====== Provided material ======

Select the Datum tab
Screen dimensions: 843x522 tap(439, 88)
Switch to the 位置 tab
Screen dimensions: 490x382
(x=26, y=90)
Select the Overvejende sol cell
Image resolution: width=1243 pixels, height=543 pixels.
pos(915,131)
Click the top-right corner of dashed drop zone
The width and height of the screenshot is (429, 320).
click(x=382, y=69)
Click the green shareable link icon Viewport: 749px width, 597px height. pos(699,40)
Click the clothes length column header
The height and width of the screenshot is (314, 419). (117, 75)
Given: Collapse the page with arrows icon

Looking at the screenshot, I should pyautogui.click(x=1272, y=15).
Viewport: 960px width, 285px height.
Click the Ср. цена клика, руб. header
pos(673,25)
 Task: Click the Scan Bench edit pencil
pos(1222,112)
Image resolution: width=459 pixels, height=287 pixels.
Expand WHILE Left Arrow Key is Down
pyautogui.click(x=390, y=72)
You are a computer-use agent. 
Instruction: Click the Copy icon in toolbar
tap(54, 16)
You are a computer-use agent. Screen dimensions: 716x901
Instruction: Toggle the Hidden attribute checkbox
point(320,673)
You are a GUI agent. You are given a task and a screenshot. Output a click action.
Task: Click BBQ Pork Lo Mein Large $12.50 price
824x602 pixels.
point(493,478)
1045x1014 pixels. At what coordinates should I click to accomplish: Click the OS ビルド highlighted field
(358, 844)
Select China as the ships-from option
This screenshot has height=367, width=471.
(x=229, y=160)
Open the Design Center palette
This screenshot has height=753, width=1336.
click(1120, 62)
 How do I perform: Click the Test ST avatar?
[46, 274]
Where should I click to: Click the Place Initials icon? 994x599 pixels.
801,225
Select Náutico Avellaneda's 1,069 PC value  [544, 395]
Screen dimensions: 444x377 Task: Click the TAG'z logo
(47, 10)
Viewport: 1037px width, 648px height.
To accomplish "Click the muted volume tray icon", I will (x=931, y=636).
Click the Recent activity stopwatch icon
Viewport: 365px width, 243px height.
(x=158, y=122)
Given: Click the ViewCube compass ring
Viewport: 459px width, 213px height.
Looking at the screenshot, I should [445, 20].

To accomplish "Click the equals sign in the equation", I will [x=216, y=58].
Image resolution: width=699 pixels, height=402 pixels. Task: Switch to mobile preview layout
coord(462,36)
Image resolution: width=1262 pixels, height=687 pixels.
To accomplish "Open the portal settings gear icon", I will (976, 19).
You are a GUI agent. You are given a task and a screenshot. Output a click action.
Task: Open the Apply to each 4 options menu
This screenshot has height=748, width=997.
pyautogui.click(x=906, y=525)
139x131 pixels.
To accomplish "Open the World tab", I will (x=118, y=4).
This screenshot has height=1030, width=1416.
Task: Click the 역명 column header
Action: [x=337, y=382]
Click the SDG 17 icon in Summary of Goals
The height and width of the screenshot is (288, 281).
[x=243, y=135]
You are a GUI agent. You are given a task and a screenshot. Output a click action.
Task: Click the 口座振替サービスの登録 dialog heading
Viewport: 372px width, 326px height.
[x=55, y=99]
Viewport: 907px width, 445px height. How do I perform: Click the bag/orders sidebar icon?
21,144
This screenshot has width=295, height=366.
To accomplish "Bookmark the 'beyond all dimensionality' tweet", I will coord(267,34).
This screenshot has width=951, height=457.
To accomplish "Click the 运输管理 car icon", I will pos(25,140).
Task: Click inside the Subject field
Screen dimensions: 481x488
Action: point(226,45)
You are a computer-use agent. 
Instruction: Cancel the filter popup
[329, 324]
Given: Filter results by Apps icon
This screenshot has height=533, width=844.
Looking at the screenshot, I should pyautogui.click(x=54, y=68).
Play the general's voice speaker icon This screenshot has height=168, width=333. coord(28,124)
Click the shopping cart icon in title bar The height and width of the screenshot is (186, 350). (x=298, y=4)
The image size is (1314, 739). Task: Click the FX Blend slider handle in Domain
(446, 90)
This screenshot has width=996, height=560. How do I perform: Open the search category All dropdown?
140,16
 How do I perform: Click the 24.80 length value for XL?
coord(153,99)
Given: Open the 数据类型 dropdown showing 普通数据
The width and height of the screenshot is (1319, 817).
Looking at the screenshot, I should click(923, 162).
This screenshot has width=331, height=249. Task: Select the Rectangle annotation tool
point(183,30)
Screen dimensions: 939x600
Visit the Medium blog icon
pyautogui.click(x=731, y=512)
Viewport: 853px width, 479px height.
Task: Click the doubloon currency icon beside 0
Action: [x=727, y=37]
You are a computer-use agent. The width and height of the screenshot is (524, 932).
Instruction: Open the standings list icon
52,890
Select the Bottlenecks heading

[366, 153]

======

(Task description)
Please print the listing exactly, keeping each line as it is.

(Exercise answer)
Select the Datum tab
Screen dimensions: 843x522 tap(439, 88)
Switch to the 位置 tab
Screen dimensions: 490x382
(x=26, y=90)
Select the Overvejende sol cell
Image resolution: width=1243 pixels, height=543 pixels.
pos(915,131)
Click the top-right corner of dashed drop zone
The width and height of the screenshot is (429, 320).
click(x=382, y=69)
Click the green shareable link icon Viewport: 749px width, 597px height. pos(699,40)
Click the clothes length column header
The height and width of the screenshot is (314, 419). (117, 75)
Given: Collapse the page with arrows icon

Looking at the screenshot, I should pyautogui.click(x=1272, y=15).
Viewport: 960px width, 285px height.
Click the Ср. цена клика, руб. header
pos(673,25)
 Task: Click the Scan Bench edit pencil
pos(1222,112)
Image resolution: width=459 pixels, height=287 pixels.
Expand WHILE Left Arrow Key is Down
pyautogui.click(x=390, y=72)
You are a computer-use agent. 
Instruction: Click the Copy icon in toolbar
tap(54, 16)
You are a computer-use agent. Screen dimensions: 716x901
Instruction: Toggle the Hidden attribute checkbox
point(320,673)
You are a GUI agent. You are given a task and a screenshot. Output a click action.
Task: Click BBQ Pork Lo Mein Large $12.50 price
824x602 pixels.
point(493,478)
1045x1014 pixels. At what coordinates should I click to accomplish: Click the OS ビルド highlighted field
(358, 844)
Select China as the ships-from option
This screenshot has height=367, width=471.
(x=229, y=160)
Open the Design Center palette
This screenshot has height=753, width=1336.
click(1120, 62)
 How do I perform: Click the Test ST avatar?
[46, 274]
Where should I click to: Click the Place Initials icon? 994x599 pixels.
801,225
Select Náutico Avellaneda's 1,069 PC value  [544, 395]
Screen dimensions: 444x377 Task: Click the TAG'z logo
(47, 10)
Viewport: 1037px width, 648px height.
To accomplish "Click the muted volume tray icon", I will (x=931, y=636).
Click the Recent activity stopwatch icon
Viewport: 365px width, 243px height.
(x=158, y=122)
Given: Click the ViewCube compass ring
Viewport: 459px width, 213px height.
Looking at the screenshot, I should [445, 20].

To accomplish "Click the equals sign in the equation", I will [x=216, y=58].
Image resolution: width=699 pixels, height=402 pixels. Task: Switch to mobile preview layout
coord(462,36)
Image resolution: width=1262 pixels, height=687 pixels.
To accomplish "Open the portal settings gear icon", I will (976, 19).
You are a GUI agent. You are given a task and a screenshot. Output a click action.
Task: Open the Apply to each 4 options menu
This screenshot has height=748, width=997.
pyautogui.click(x=906, y=525)
139x131 pixels.
To accomplish "Open the World tab", I will (x=118, y=4).
This screenshot has height=1030, width=1416.
Task: Click the 역명 column header
Action: [x=337, y=382]
Click the SDG 17 icon in Summary of Goals
The height and width of the screenshot is (288, 281).
[x=243, y=135]
You are a GUI agent. You are given a task and a screenshot. Output a click action.
Task: Click the 口座振替サービスの登録 dialog heading
Viewport: 372px width, 326px height.
[x=55, y=99]
Viewport: 907px width, 445px height. How do I perform: Click the bag/orders sidebar icon?
21,144
This screenshot has width=295, height=366.
To accomplish "Bookmark the 'beyond all dimensionality' tweet", I will coord(267,34).
This screenshot has width=951, height=457.
To accomplish "Click the 运输管理 car icon", I will pos(25,140).
Task: Click inside the Subject field
Screen dimensions: 481x488
Action: point(226,45)
You are a computer-use agent. 
Instruction: Cancel the filter popup
[329, 324]
Given: Filter results by Apps icon
This screenshot has height=533, width=844.
Looking at the screenshot, I should pyautogui.click(x=54, y=68).
Play the general's voice speaker icon This screenshot has height=168, width=333. coord(28,124)
Click the shopping cart icon in title bar The height and width of the screenshot is (186, 350). (x=298, y=4)
The image size is (1314, 739). Task: Click the FX Blend slider handle in Domain
(446, 90)
This screenshot has width=996, height=560. How do I perform: Open the search category All dropdown?
140,16
 How do I perform: Click the 24.80 length value for XL?
coord(153,99)
Given: Open the 数据类型 dropdown showing 普通数据
The width and height of the screenshot is (1319, 817).
Looking at the screenshot, I should click(923, 162).
This screenshot has width=331, height=249. Task: Select the Rectangle annotation tool
point(183,30)
Screen dimensions: 939x600
Visit the Medium blog icon
pyautogui.click(x=731, y=512)
Viewport: 853px width, 479px height.
Task: Click the doubloon currency icon beside 0
Action: [x=727, y=37]
You are a computer-use agent. The width and height of the screenshot is (524, 932).
Instruction: Open the standings list icon
52,890
Select the Bottlenecks heading

[366, 153]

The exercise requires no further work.